Below the creation form, you'll see a table of your recent secrets with their status:

  • Active — the secret exists and hasn't been opened yet.
  • Viewed — the recipient successfully saw the secret.
  • Expired — the secret expired before anyone opened it.
  • Burned — you (or the system) destroyed it before it was viewed.

Running Behind a Proxy or CDN

If your site is behind Cloudflare, a reverse proxy, or a load balancer, tell TrustedLogin which proxies to trust so rate-limit buckets and the audit log can show the real client IP instead of the edge.
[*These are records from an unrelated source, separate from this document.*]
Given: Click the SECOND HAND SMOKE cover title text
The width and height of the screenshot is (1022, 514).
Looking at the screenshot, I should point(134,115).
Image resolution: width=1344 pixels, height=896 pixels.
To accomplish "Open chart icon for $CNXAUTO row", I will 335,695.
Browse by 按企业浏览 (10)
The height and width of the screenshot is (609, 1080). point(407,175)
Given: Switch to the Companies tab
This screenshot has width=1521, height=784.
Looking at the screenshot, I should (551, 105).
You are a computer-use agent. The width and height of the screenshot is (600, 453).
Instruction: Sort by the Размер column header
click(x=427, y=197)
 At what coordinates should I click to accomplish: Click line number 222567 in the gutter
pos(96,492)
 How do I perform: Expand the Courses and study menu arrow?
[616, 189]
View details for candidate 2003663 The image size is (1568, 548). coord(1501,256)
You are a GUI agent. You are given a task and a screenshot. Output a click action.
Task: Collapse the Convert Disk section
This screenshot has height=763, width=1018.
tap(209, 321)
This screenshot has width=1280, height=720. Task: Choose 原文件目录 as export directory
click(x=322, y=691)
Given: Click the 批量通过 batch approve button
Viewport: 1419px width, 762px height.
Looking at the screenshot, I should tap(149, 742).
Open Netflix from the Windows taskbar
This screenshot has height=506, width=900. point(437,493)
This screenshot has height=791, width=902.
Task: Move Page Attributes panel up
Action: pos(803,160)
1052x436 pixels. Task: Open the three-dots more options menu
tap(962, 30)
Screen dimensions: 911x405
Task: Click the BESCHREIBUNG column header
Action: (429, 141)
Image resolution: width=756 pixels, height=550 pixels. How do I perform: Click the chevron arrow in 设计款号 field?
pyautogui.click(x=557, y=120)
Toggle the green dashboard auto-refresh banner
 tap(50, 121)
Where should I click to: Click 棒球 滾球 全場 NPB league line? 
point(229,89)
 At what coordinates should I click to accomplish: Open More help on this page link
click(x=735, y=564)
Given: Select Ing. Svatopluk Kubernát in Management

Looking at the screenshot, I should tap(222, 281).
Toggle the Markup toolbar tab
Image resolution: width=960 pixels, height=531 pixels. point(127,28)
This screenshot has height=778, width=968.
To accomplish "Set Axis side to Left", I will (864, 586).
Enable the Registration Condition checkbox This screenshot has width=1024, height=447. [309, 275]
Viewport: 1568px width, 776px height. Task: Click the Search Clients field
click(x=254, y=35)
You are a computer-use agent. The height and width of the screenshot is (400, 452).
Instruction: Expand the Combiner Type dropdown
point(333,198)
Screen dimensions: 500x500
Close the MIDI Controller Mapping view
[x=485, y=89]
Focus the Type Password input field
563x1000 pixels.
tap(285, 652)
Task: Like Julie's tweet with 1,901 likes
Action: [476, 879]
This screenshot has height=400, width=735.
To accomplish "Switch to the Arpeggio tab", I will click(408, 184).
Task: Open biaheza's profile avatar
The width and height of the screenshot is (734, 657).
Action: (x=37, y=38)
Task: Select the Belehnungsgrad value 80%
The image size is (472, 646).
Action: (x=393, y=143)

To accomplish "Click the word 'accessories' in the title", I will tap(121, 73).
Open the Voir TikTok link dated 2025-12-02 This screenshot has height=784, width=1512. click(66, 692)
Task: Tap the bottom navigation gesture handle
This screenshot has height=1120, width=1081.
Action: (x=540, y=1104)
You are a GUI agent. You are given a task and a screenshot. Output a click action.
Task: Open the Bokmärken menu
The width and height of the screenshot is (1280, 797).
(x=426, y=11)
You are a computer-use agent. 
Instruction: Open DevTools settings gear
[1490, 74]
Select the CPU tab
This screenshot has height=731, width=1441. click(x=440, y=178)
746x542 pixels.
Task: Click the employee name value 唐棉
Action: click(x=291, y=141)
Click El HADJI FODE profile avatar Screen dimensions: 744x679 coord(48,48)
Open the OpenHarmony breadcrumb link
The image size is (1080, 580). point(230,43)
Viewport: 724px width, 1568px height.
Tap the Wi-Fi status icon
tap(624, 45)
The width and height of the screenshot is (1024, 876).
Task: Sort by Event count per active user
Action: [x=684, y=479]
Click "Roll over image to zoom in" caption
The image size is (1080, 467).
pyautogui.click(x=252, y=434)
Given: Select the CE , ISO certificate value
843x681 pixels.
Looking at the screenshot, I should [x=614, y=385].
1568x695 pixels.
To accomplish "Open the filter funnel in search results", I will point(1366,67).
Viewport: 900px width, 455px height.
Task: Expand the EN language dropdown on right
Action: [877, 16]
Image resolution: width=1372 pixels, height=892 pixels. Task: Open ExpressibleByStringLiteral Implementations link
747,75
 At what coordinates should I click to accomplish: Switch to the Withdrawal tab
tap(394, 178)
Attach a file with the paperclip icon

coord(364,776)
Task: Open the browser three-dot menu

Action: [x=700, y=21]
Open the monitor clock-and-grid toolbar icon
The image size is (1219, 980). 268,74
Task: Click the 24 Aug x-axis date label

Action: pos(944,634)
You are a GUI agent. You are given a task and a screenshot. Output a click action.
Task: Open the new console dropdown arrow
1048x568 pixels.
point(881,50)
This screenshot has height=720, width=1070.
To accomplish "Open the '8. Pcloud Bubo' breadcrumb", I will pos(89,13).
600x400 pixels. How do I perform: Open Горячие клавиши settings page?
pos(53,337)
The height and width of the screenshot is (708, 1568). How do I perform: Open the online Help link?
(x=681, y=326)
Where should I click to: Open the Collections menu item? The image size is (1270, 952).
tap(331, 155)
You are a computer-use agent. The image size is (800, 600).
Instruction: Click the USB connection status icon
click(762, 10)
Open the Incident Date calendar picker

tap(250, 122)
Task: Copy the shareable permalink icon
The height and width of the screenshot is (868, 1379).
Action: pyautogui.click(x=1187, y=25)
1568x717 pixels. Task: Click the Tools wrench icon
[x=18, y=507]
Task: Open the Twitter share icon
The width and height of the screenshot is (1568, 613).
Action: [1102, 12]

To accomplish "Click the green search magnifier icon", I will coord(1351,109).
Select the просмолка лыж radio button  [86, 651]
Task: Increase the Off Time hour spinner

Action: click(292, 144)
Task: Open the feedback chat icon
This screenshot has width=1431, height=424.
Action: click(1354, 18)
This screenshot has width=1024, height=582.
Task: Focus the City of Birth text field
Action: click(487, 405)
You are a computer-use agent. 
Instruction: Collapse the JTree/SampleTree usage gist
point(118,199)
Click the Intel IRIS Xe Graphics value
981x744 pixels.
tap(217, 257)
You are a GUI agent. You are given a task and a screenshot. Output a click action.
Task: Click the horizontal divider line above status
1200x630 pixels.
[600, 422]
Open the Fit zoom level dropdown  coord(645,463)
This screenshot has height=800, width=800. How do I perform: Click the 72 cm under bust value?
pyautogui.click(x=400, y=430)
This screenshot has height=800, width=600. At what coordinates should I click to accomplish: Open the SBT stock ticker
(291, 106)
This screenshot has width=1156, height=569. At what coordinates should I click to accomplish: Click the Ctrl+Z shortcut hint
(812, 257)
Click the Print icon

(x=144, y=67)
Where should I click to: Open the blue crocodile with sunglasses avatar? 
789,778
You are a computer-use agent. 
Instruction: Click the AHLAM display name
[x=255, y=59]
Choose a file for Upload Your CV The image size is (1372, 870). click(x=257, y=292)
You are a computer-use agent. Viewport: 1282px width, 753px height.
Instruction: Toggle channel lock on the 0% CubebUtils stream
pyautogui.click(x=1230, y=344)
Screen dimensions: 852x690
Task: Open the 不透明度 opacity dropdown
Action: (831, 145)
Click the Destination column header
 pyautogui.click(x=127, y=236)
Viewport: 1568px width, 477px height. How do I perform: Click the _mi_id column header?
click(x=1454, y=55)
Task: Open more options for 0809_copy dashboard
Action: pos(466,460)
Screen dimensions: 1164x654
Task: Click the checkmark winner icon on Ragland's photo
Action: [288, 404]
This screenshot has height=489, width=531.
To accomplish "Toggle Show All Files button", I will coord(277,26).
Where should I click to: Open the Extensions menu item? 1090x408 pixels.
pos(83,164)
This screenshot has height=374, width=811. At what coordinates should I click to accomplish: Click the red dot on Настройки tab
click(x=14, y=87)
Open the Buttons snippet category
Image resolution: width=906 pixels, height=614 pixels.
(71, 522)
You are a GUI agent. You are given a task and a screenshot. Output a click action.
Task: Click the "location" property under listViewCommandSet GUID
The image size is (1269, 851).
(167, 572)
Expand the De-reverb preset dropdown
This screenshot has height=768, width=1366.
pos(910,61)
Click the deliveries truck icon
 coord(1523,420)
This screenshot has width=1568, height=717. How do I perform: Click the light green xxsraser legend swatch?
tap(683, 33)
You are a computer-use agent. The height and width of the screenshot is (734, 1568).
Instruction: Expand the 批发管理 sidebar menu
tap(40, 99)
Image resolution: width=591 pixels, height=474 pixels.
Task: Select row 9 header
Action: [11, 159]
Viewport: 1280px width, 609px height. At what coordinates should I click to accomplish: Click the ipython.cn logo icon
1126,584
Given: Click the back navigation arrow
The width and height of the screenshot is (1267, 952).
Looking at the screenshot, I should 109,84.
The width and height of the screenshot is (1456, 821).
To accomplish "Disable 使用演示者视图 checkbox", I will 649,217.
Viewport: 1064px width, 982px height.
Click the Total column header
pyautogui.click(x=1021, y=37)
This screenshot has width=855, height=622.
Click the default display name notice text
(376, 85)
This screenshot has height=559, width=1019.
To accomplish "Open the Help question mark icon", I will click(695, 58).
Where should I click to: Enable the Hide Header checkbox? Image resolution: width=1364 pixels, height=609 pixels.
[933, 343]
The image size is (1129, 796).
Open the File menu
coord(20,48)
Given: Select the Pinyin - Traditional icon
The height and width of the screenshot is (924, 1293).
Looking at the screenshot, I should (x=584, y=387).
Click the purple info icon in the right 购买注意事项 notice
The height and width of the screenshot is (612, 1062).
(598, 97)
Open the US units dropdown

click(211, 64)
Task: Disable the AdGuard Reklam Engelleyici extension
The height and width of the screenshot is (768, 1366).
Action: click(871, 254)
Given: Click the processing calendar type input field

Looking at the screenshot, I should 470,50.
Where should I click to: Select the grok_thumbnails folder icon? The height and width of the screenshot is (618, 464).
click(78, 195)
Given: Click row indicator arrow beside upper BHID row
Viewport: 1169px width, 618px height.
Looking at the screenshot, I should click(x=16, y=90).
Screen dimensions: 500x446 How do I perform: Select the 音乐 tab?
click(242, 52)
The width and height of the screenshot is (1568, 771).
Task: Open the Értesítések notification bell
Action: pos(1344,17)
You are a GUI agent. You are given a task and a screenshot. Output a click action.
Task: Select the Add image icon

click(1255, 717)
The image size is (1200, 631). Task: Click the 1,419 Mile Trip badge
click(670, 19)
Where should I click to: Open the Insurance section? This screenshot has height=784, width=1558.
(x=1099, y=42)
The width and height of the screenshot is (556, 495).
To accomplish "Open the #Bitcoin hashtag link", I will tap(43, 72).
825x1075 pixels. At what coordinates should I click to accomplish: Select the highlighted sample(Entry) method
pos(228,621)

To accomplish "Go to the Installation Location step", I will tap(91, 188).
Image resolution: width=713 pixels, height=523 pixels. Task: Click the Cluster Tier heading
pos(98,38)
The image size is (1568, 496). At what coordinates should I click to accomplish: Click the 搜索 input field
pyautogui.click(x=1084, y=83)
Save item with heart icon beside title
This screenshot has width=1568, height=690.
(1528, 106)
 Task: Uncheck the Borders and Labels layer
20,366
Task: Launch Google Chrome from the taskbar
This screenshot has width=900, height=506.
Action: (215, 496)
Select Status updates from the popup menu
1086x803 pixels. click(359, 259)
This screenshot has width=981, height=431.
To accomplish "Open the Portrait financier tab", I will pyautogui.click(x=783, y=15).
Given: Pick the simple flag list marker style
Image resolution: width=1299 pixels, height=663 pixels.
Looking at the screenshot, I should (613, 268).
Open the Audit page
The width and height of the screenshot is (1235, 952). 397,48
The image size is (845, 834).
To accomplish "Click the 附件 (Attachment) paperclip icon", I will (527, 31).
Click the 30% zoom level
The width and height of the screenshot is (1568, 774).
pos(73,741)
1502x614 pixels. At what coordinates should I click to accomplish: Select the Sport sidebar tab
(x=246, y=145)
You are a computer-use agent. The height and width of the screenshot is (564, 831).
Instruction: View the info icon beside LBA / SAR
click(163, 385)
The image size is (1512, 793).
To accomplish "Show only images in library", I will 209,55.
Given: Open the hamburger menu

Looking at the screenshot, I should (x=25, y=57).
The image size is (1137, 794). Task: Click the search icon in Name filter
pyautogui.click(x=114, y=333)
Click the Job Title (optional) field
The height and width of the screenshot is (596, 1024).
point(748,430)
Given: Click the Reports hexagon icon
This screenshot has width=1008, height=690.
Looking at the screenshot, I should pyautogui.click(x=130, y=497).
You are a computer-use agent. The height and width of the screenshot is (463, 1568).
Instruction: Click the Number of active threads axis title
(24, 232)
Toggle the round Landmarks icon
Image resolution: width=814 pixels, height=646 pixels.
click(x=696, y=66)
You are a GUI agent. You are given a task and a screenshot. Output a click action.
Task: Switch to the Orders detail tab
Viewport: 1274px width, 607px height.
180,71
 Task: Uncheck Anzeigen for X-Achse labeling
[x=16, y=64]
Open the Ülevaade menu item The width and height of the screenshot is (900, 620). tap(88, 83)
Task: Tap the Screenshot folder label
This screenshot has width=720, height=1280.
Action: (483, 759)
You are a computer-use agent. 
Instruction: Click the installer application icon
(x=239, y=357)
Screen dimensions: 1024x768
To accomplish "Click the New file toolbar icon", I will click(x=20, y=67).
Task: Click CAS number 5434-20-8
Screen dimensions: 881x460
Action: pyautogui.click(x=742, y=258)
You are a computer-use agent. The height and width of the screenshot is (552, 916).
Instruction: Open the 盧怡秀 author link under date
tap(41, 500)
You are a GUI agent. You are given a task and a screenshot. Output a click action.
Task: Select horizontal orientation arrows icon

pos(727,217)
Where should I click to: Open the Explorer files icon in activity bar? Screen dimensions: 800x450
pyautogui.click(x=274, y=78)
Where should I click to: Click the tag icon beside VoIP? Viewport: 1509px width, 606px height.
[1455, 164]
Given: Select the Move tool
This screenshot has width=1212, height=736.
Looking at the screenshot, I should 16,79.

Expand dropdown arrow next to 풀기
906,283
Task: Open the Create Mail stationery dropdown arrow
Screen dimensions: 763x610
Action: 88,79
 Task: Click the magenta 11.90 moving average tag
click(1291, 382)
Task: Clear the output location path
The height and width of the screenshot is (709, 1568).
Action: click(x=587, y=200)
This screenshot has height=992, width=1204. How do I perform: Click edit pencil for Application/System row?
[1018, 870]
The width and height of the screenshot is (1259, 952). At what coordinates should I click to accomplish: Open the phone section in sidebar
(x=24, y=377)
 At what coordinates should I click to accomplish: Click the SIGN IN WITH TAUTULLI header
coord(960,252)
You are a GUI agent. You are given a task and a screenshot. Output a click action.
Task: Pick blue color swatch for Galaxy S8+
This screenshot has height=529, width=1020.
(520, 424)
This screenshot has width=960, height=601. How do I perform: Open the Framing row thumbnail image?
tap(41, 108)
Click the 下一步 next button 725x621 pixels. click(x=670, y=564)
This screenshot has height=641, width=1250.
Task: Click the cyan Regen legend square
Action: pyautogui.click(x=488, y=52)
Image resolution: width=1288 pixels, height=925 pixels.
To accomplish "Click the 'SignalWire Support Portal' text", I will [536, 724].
Without this, every request from the same edge collapses into a single rate-limit bucket, which means one abusive recipient can trip the limit for everyone else sitting behind the same CDN — and actor_ip values in TrustedLogin → Secrets → History will all look like the edge.

Add the filter from your theme's functions.php, a must-use plugin, or a site-specific plugin:

add_filter( 'trustedlogin/connector/trusted-proxies', function ( $ips ) {
    return array_merge( $ips, [
        '192.0.2.10',  // your reverse proxy / load balancer
    ] );
} );

Entries can be exact IP strings or CIDR ranges (e.g. 192.0.2.0/24, 2a06:98c0::/29). Forwarded headers (X-Forwarded-For, CF-Connecting-IP) are only read when REMOTE_ADDR matches an entry here — this prevents unauthenticated clients from spoofing their IP to sidestep rate limits.

For Cloudflare specifically, along with a full explanation of the trust model, see Running behind a reverse proxy or CDN — it includes a copy-paste snippet covering all Cloudflare edge CIDRs and guidance for nginx / Apache / HAProxy / cloud load balancers.

Hardening (Optional)

For maximum security, your site admin can add a dedicated security key to wp-config.php:

define( 'TRUSTEDLOGIN_SECRETS_HMAC_KEY', 'your-random-key-here' );

Generate a key by running this in your terminal:

php -r "echo bin2hex(random_bytes(32));"

This ensures that even a full database breach can't tamper with your secrets. Without this, TrustedLogin derives the key from your existing WordPress secret keys — still secure against most attacks, but this is an extra layer.

FAQ

Can I view my own secret?

Yes, but you'll see a warning: "You created this secret. If you view it, the recipient will not be able to see it." Viewing your own secret consumes it — the customer won't be able to open it after you do.

The most common reason is that someone (or a bot) already opened it. Ask the customer to confirm, and create a new secret if needed. The audit trail in your history will show exactly what happened.

Is the secret stored in my database?

Only in encrypted form, and only temporarily. Your WordPress site stores ciphertext that it literally cannot decrypt — the key is in the URL fragment, which your server never receives. Once the secret is viewed or expires, even the ciphertext is permanently deleted.

Does this work if my site has a Redis cache?

Yes. TrustedLogin's secret storage intentionally bypasses WordPress's object cache to prevent cache eviction from silently destroying secrets.